Among the entries that follow, find the lines containing the string "computer" and copy them.

+++ Records for this task

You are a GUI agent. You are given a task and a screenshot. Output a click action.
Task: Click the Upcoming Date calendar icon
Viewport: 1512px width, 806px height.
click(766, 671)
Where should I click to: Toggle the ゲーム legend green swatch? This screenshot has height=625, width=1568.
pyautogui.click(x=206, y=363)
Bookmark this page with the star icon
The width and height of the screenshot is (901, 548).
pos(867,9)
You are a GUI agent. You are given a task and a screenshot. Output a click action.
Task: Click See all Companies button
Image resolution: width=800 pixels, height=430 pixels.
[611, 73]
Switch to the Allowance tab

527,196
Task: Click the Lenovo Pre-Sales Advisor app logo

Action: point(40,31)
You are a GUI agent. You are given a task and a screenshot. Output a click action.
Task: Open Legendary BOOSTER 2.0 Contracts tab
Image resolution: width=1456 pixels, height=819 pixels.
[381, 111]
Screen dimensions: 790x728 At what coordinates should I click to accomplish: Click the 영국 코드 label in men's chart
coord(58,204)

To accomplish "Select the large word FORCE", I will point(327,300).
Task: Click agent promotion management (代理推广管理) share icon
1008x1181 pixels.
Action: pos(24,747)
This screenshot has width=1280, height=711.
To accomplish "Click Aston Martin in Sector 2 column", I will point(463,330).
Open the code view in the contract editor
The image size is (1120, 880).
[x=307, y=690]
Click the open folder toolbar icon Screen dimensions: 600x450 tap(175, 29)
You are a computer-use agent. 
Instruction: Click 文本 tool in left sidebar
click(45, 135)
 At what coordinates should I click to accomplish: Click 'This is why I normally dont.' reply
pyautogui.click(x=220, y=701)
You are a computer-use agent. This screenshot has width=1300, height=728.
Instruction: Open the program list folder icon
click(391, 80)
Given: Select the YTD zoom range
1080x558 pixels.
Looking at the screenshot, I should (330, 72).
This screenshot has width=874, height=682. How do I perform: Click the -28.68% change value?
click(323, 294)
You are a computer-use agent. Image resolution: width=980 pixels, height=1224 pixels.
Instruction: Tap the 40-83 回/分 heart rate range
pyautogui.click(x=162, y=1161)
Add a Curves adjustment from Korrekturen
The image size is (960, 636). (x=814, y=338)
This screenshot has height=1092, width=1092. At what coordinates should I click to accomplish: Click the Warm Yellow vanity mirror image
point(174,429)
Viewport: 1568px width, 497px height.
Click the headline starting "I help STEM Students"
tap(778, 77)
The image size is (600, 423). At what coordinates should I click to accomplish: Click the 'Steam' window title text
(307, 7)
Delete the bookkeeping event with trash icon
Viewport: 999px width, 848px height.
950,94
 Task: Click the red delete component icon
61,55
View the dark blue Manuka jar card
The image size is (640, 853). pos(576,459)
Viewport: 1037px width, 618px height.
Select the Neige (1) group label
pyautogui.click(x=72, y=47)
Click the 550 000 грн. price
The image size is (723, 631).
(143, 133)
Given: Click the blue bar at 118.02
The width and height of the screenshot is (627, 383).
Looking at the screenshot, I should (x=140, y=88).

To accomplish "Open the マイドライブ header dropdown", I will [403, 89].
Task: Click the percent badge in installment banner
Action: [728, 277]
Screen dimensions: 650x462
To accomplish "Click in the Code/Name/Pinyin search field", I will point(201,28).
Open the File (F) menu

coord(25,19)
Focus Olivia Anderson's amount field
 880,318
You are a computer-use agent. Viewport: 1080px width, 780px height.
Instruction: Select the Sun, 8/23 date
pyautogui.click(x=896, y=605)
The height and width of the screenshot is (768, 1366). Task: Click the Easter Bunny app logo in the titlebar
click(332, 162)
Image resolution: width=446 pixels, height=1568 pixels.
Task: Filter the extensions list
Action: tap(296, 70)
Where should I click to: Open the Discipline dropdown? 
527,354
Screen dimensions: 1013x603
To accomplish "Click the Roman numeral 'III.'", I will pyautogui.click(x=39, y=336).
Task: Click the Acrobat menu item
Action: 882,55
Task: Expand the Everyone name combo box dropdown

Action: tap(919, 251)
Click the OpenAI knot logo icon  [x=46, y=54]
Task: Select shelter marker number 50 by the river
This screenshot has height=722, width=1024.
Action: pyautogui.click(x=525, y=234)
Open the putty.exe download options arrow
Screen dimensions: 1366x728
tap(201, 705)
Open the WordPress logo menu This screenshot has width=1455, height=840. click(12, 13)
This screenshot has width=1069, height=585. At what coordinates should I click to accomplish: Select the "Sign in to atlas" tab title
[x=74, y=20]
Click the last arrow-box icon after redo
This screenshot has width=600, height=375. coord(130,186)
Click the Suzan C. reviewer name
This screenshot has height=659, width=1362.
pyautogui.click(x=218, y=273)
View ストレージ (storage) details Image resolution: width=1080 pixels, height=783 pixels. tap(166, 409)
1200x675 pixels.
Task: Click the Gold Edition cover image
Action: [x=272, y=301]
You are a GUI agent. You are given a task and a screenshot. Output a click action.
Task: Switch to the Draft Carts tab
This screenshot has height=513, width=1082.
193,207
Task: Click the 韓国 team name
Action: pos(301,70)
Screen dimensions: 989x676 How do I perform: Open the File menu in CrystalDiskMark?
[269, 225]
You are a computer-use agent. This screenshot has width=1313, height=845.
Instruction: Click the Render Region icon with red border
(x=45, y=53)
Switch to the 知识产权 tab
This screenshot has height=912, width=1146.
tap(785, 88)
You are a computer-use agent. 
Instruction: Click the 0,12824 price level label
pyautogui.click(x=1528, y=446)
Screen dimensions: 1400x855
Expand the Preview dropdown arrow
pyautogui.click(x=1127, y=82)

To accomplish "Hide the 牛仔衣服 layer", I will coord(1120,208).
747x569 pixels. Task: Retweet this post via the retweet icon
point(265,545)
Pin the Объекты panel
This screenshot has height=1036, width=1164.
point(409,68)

++++++

Expected answer:
You are a computer-use agent. 
You are a computer-use agent. This screenshot has width=1300, height=728.
You are a computer-use agent. Image resolution: width=980 pixels, height=1224 pixels.
You are a computer-use agent. Viewport: 1080px width, 780px height.
You are a computer-use agent. This screenshot has width=1313, height=845.
You are a computer-use agent. 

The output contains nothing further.